Abbiamo dimenticato che soltanto un paio di anni fa per esempio a Macerata il signor Luca Traini giocò a fare il vendicatore della patria sparando contro gruppi di ragazzi di colore, mentre qualche tempo prima il leghista Roberto Calderoli affermava beato che incrociando la ministra Cecilie Kyenge non riusciva a non pensare a un orango? Punte d’iceberg di un pensiero che striscia in abbondanza sottotraccia, ma anche in abbondanza sopra. Quello degli slogan sul prima gli italiani, o sui muscoli degli immigrati, senza sapere che il più delle volte la palestra per quei ragazzi è stata una foresta dove da bambini per sopravvivere portavano tronchi d’albero scendendo dalle pendici di un monte fino in fattoria, e che la posta in palio era una misera paga per potere andare a scuola senza essere da peso ai genitori. Questo veleno sta aspettando, là fuori.

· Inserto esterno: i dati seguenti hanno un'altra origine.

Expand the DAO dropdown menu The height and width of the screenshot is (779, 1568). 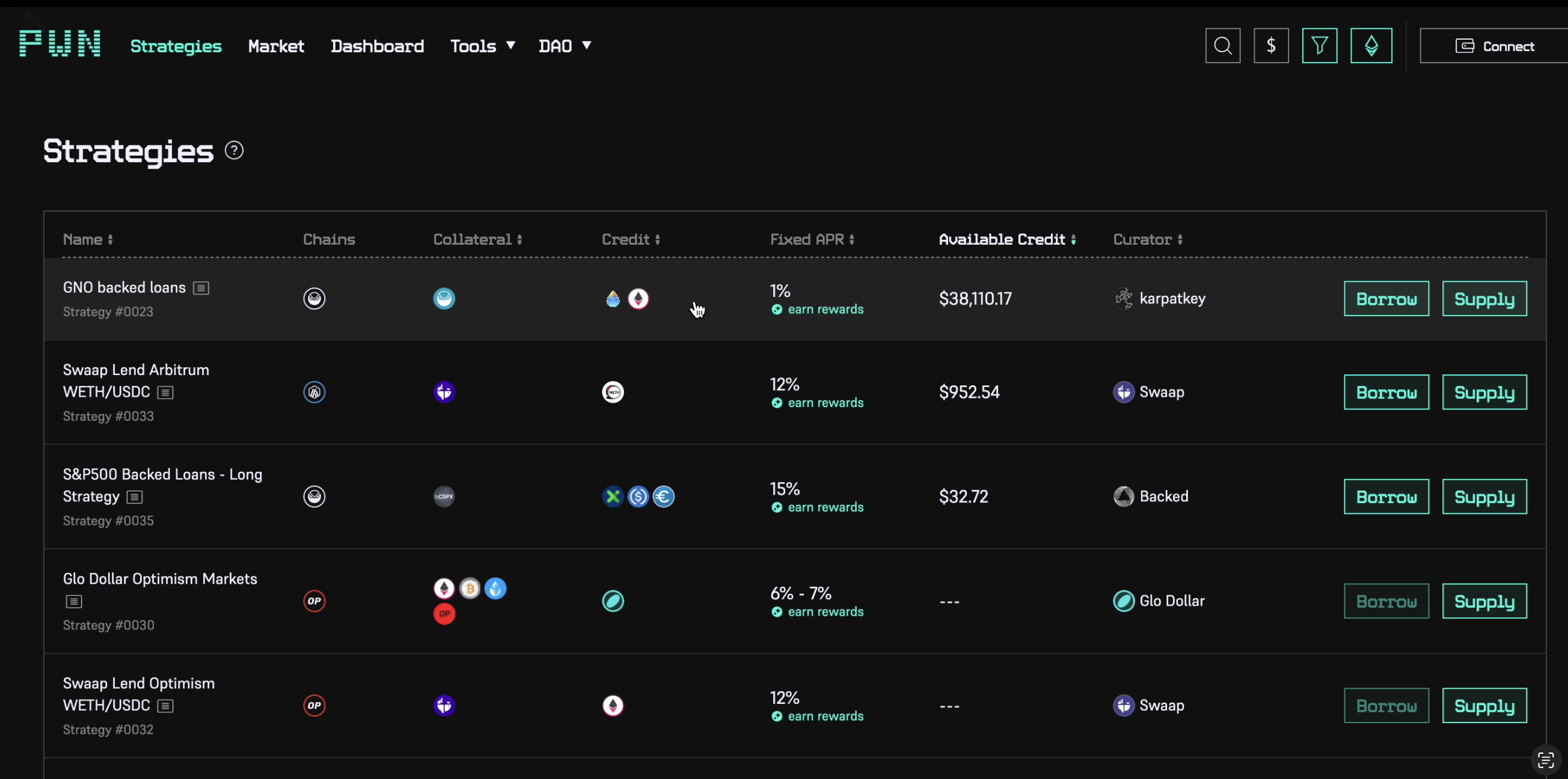[x=565, y=46]
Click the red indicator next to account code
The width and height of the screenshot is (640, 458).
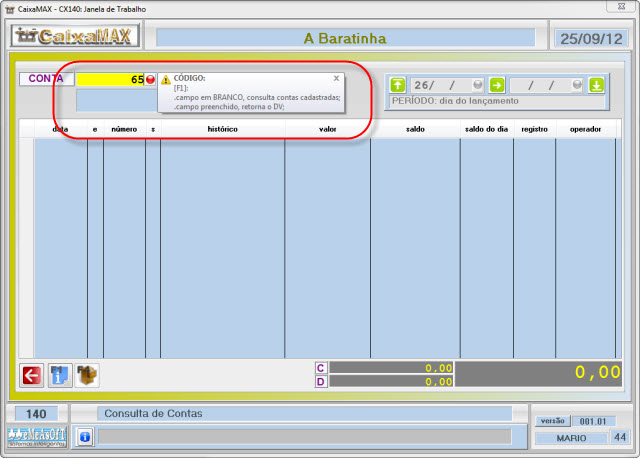151,79

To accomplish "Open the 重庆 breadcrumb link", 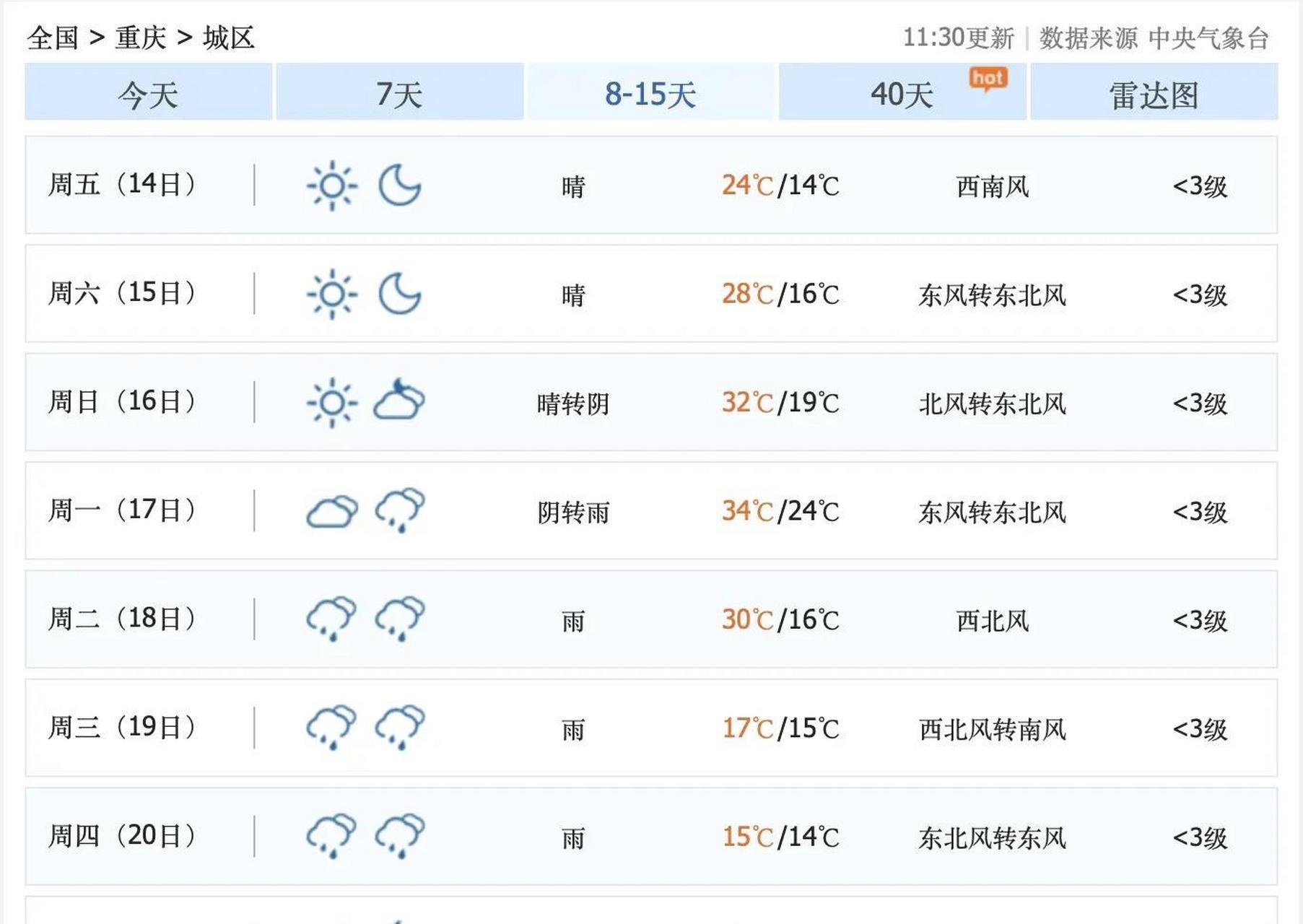I will (x=139, y=38).
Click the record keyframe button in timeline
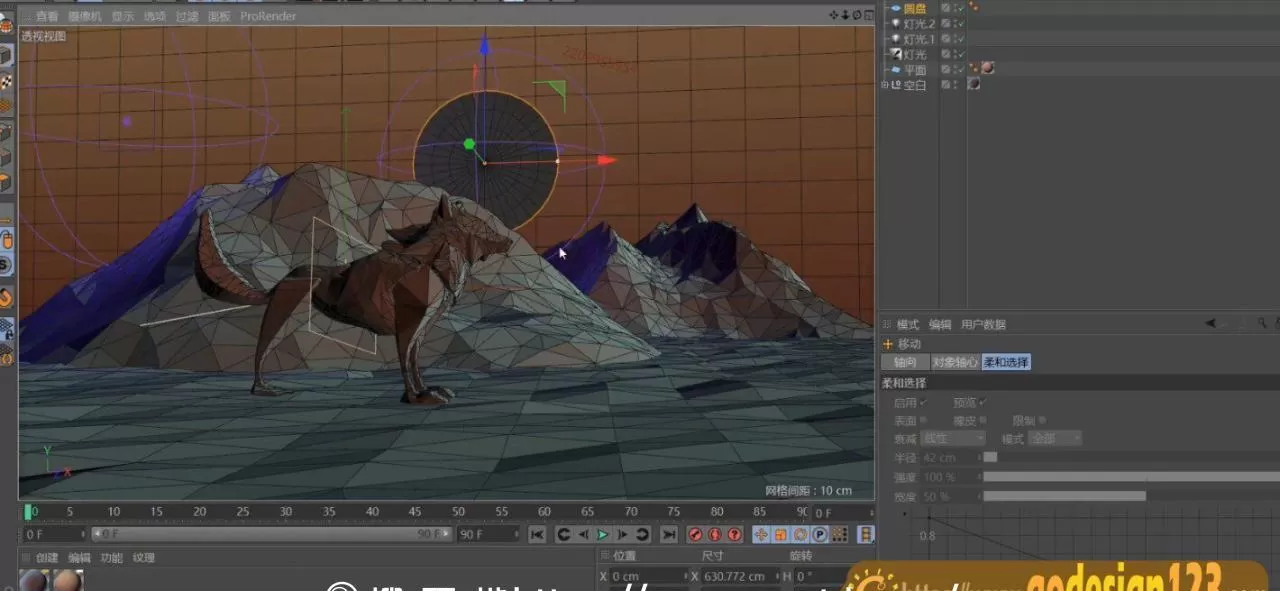 point(695,534)
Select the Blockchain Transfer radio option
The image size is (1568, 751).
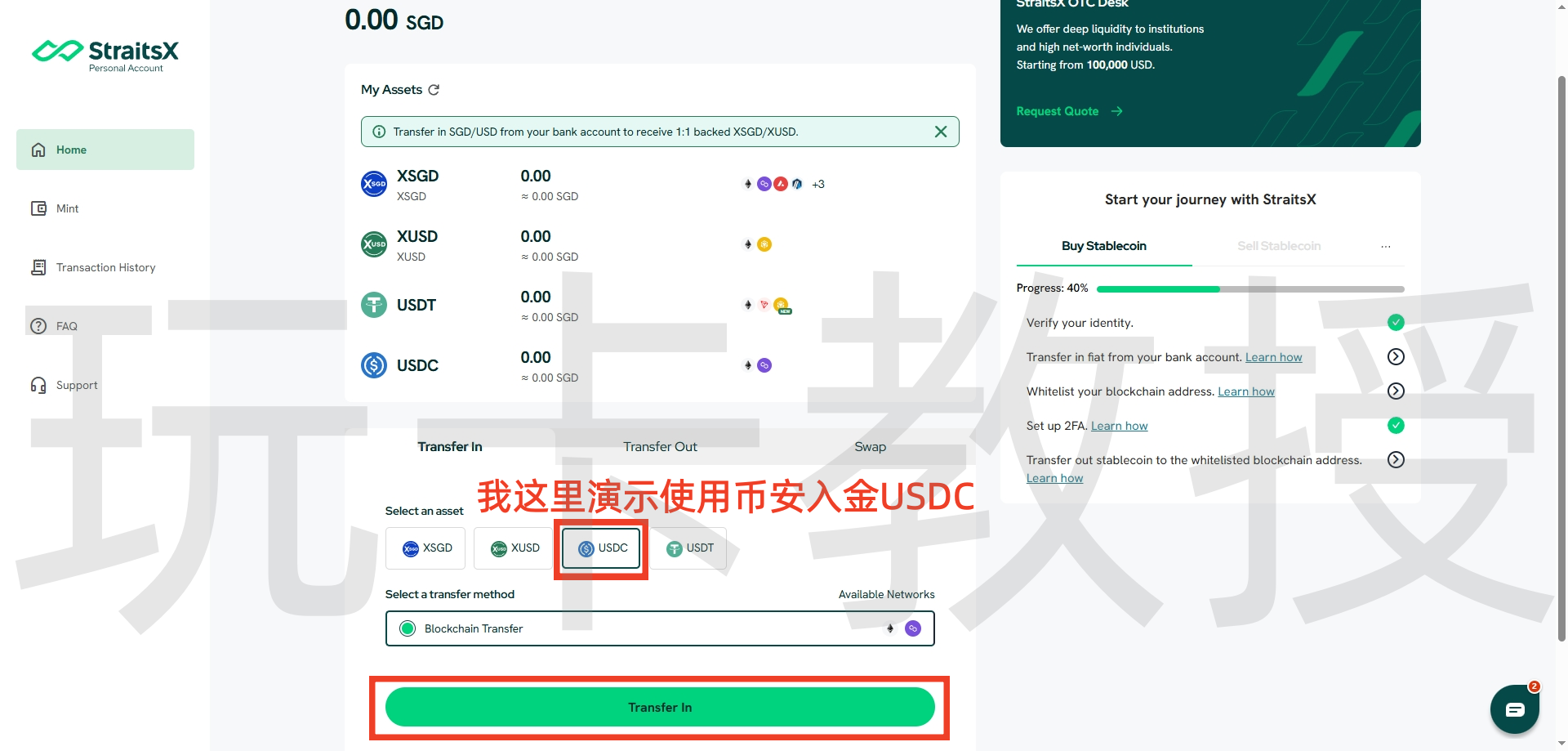tap(408, 628)
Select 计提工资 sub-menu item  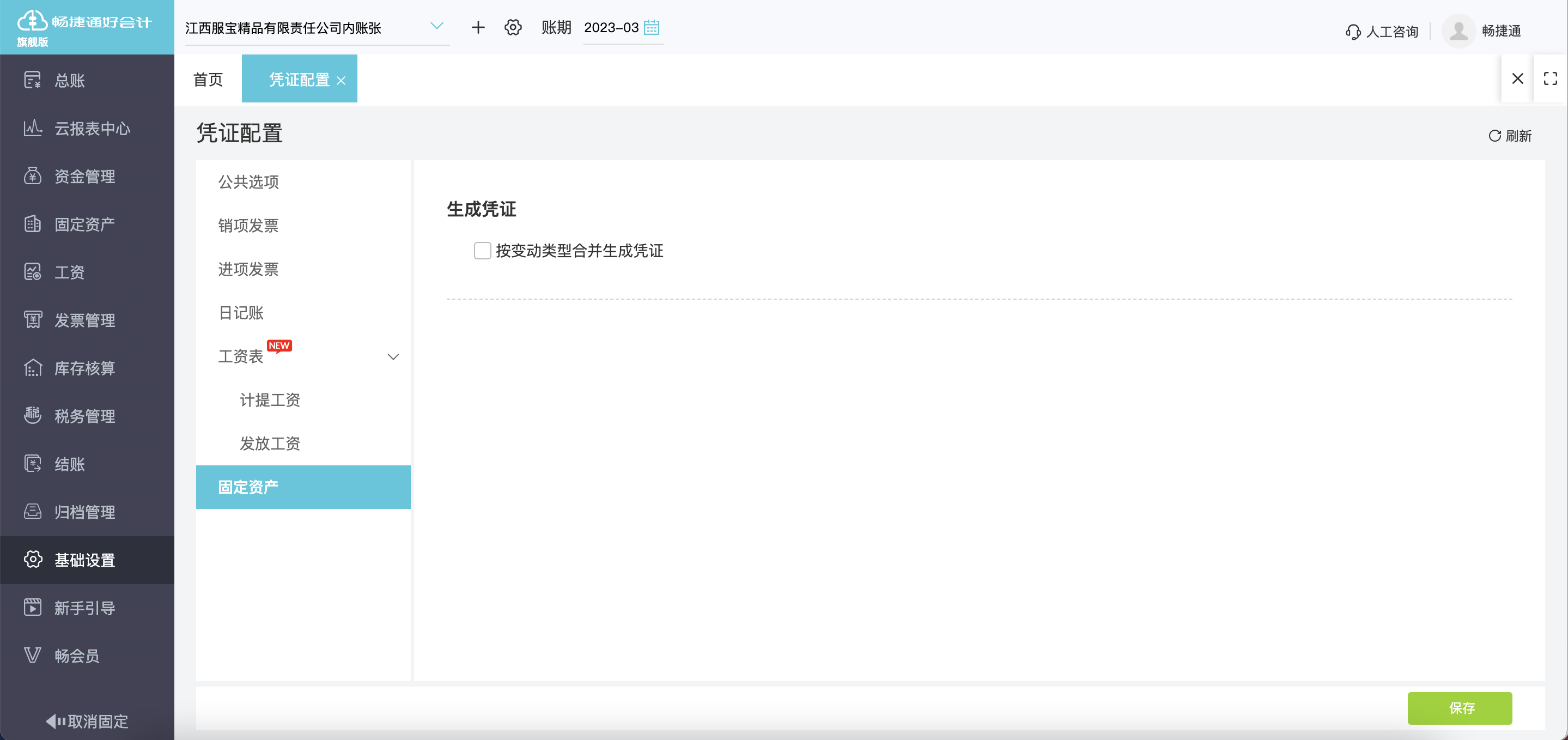271,399
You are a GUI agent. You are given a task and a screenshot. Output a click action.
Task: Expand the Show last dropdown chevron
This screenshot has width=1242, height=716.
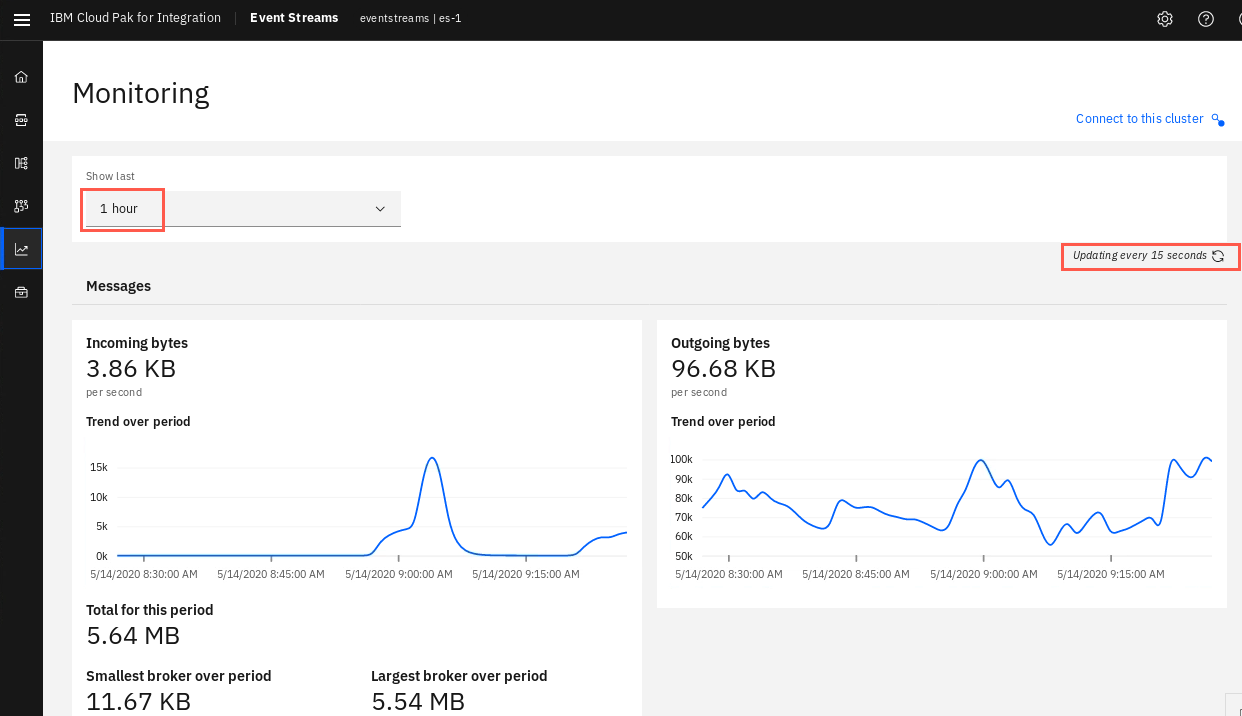click(380, 209)
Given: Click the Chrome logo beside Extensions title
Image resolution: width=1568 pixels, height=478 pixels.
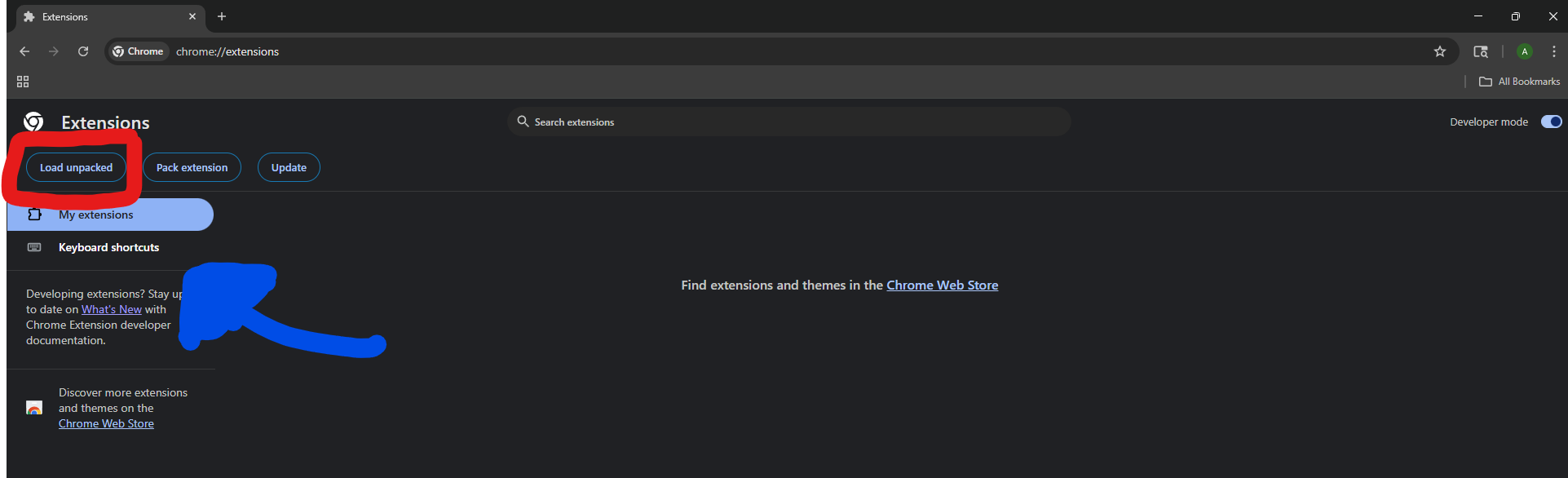Looking at the screenshot, I should pos(33,122).
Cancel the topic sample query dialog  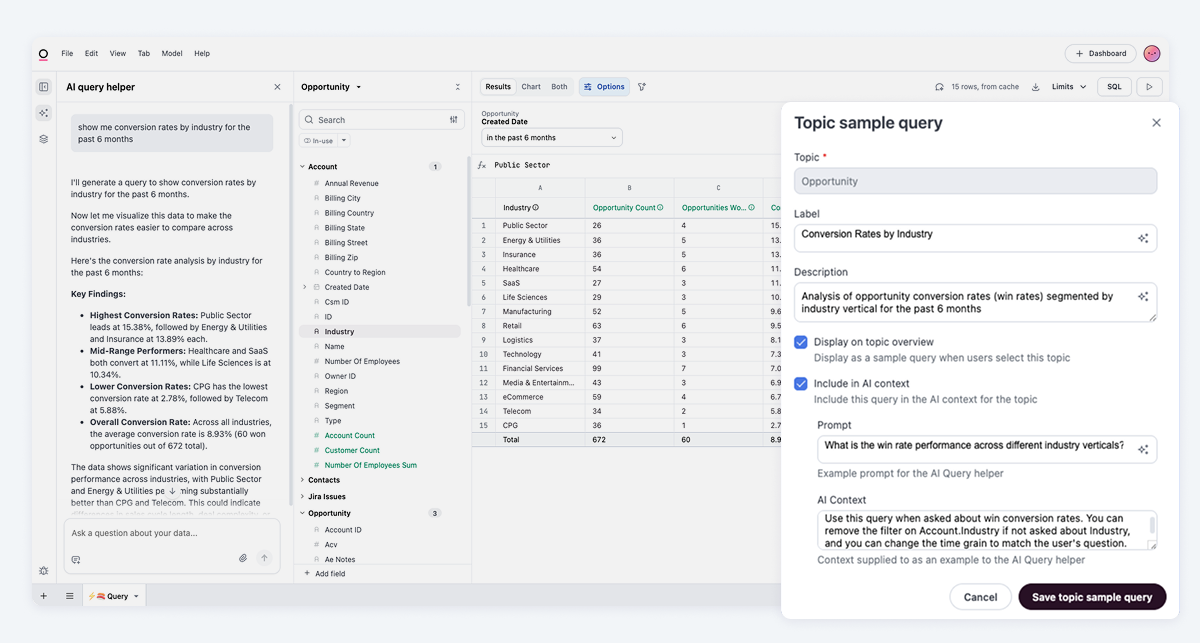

Tanti piccoli Trump crescono, odiano, avvelenano i social, intossicano le nostre vite, le strade delle città riaperte allo schiamazzo e che il Gaber di questo caldo pomeriggio propone di non frequentare più per l’avvenire. Visto che immaginando di passare accanto a certa umanità non si sa se aspettarsi un sorriso o una coltellata dlin dlan dlin dlan. Altro che analisi su come saremo in fase 2 e 3. Qui proprio non è più tempo di fare mischiamenti. Molte grazie, Signor G.